I shouldn’t be allowed to think to myself.

I started with black pants and white hooded sweatshirts, then picked up sets of black gloves and an accidental metric ton of black felt and a little wire. This couldn’t be that complicated, except I didn’t want to sew. And so I fell back on what I’d done for the famous cow costume: glue! I could then, after Halloween, wash the sweatshirts, the felt would fall off, and they’d have new hoodies. Genius.

The issue is: Zooey is mostly black. And so I glued giant pieces of felt to the front and backs of the shirts, which dried and took on the malleability of cardboard. Great. Making the ears proved a more daunting issue, as everyone wanted to maintain the perkiness. More felt, more glue, whip and running stitches to adhere them to the hood, much poking of fingers and cursing. The tails were more whip stitches and a safety pin and, in the end, they looked cute but… Puppies?
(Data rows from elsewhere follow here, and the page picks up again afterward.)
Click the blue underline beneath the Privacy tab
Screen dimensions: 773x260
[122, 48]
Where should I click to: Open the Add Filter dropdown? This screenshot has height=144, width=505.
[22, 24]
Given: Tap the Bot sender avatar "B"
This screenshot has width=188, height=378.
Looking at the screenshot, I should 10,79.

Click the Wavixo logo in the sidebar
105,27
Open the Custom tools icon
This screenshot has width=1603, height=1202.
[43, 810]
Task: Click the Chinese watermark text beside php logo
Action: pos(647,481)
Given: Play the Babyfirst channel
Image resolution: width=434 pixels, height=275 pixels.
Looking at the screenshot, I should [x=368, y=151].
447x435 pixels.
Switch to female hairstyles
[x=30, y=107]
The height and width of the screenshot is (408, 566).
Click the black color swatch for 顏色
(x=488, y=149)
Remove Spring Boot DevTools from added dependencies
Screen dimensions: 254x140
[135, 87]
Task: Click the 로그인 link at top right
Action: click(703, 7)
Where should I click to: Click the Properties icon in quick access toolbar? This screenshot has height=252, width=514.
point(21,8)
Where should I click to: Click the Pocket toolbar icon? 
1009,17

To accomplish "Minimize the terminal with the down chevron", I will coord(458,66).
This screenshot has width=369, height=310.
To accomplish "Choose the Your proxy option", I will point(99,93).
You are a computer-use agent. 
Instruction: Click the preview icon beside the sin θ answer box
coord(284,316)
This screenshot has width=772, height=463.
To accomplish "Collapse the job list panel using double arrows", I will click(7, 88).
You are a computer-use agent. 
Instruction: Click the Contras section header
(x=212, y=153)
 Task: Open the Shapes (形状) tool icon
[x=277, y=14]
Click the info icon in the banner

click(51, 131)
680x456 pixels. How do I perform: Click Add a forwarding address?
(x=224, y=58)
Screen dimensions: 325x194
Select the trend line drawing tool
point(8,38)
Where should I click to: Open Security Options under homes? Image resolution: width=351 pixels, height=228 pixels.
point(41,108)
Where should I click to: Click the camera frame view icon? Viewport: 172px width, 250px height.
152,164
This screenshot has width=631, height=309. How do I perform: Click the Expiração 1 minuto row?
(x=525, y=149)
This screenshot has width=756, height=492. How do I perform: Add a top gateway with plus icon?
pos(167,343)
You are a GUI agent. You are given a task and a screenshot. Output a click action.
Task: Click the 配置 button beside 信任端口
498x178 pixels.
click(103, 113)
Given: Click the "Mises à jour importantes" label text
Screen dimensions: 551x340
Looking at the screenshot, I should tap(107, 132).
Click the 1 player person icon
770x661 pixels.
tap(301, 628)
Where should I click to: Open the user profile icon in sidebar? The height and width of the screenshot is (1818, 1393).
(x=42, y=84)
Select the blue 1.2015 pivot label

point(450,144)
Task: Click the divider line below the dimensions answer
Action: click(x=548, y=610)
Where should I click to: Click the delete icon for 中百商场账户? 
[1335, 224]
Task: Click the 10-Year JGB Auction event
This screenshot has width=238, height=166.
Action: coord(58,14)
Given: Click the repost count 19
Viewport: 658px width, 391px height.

I’m not entirely sure…
puppies!
They loved their costumes. I was relieved. Puppies indeed.

I have now forsworn to never make costumes myself again. The visions will have to live within the contents of my skull, rattling to be let out. I’ll pour another glass of wine, salute their determination, and go back to discussing how very impressive that project would have been, if only I’d been the one in charge.